What can looking at the stardust origins of Earth tell us?

What we and other researchers have discovered is that every planet or asteroid from which we have samples has its own isotopic signature. We also see that stardust has its own signature depending on whether it’s from specific stars, like red giants or supernovae.

In our study we found that Earth’s palladium fingerprint – a specific enrichment of a certain palladium isotope – suggests there is more red giant material.

How do you identify the chemical signatures of stardust from red giants?

You can predict with nuclear synthetic models which atoms would be produced in a red giant. You can also test actual stardust – some of it has survived in meteorites.It’s very small – smaller than the diameter of a hair – really fine dust that you can extract and measure.

On Earth any original stardust has been destroyed because our whole planet was once molten, but there are a few very primitive asteroids where the stardust from before the planets formed has survived.

We know the dust must have been generated before our Sun formed. Our Solar System is 4.5 billion years old, and the stardust is ancient, from before that time.

Artist’s impression of a young star surrounded by a protoplanetary disc. Our Solar System may have looked like this in its infancy. Credit: ESO/L. Calçada
Scientists are looking for remnants of ancient red giant stars that were present in the dust disc out of which our Solar System formed. Credit: ESO/L. Calçada

What are the wider implications of your research?

When the planets formed the Sun was still quite hot and destroyed a lot of the grains that were not red giant grains – those are very hard to destroy. Even though Earth is quite close to the Sun, the red giant dust has survived better than other dust as it is more robust to high temperatures.

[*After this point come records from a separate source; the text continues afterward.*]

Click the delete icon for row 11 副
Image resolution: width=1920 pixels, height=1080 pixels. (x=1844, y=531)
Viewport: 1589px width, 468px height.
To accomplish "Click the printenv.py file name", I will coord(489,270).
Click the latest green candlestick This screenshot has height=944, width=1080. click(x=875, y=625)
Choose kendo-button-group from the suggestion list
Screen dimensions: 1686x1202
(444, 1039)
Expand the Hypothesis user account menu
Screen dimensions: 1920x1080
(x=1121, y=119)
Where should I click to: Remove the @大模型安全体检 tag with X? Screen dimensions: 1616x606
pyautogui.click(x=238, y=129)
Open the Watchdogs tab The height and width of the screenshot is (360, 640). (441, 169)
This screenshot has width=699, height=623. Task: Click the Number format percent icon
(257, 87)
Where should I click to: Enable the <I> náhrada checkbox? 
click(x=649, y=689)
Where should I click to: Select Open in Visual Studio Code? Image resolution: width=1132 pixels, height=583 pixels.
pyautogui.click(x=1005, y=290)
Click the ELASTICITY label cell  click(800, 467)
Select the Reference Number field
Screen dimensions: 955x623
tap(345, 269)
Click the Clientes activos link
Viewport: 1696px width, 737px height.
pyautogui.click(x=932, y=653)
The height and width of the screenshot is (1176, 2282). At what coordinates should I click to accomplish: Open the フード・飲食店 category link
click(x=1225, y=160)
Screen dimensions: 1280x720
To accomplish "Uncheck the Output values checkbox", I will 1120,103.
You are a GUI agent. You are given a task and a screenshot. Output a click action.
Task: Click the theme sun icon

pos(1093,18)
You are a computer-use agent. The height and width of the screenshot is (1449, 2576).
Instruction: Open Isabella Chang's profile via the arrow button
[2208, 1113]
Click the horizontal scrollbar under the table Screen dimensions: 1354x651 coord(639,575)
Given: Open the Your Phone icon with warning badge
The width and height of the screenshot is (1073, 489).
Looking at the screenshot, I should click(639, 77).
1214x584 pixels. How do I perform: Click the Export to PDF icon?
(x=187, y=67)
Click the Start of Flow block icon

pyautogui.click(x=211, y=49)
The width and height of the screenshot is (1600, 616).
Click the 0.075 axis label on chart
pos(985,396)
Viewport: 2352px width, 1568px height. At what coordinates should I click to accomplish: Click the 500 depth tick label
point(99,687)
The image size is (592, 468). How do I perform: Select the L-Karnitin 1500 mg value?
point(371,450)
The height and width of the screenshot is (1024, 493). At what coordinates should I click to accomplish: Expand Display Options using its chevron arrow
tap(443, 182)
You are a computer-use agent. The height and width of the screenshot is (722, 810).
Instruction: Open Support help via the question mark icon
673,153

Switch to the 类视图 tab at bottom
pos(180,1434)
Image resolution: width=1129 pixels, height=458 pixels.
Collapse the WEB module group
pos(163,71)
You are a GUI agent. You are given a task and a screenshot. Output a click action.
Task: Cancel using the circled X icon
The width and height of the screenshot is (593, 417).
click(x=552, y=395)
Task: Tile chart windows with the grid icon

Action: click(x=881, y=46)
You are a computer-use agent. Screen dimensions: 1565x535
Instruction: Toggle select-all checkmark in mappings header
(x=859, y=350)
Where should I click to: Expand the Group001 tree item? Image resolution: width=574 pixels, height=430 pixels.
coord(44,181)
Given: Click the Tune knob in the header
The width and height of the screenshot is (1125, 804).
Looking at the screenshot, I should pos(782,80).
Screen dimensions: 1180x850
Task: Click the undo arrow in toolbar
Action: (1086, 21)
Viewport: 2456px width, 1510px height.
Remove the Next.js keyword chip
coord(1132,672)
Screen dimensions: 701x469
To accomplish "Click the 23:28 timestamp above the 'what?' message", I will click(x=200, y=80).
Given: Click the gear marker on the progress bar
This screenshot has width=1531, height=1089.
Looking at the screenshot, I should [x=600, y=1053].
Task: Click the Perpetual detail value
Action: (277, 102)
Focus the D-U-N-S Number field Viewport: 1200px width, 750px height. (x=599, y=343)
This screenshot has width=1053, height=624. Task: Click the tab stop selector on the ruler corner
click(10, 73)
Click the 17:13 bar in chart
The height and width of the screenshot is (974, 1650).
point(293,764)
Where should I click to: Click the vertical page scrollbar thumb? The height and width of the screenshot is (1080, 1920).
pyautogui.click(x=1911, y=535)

We analysed zirconium in meteorites from Mars in a previous study and saw that they are depleted for the red giant signature. For our Solar System we can use this red giant signature as a tracer, as we know now that there was more of this stuff close to the Sun and less further out.

In the future we can make models of how Earth and the planets formed based on asteroidal material, as the asteroids are leftover planet building materials. It’s one part of the puzzle.

How does Carl Sagan’s quote that “we are made of star stuff” stand up, what does your research add?

Well, it’s correct! We are made of stardust and Earth has more red giant stardust than Mars. But our study also shows that much of this stardust was recycled many times before it was incorporated in Earth and our bodies. Not so much stardust really survived the formation of our Solar System.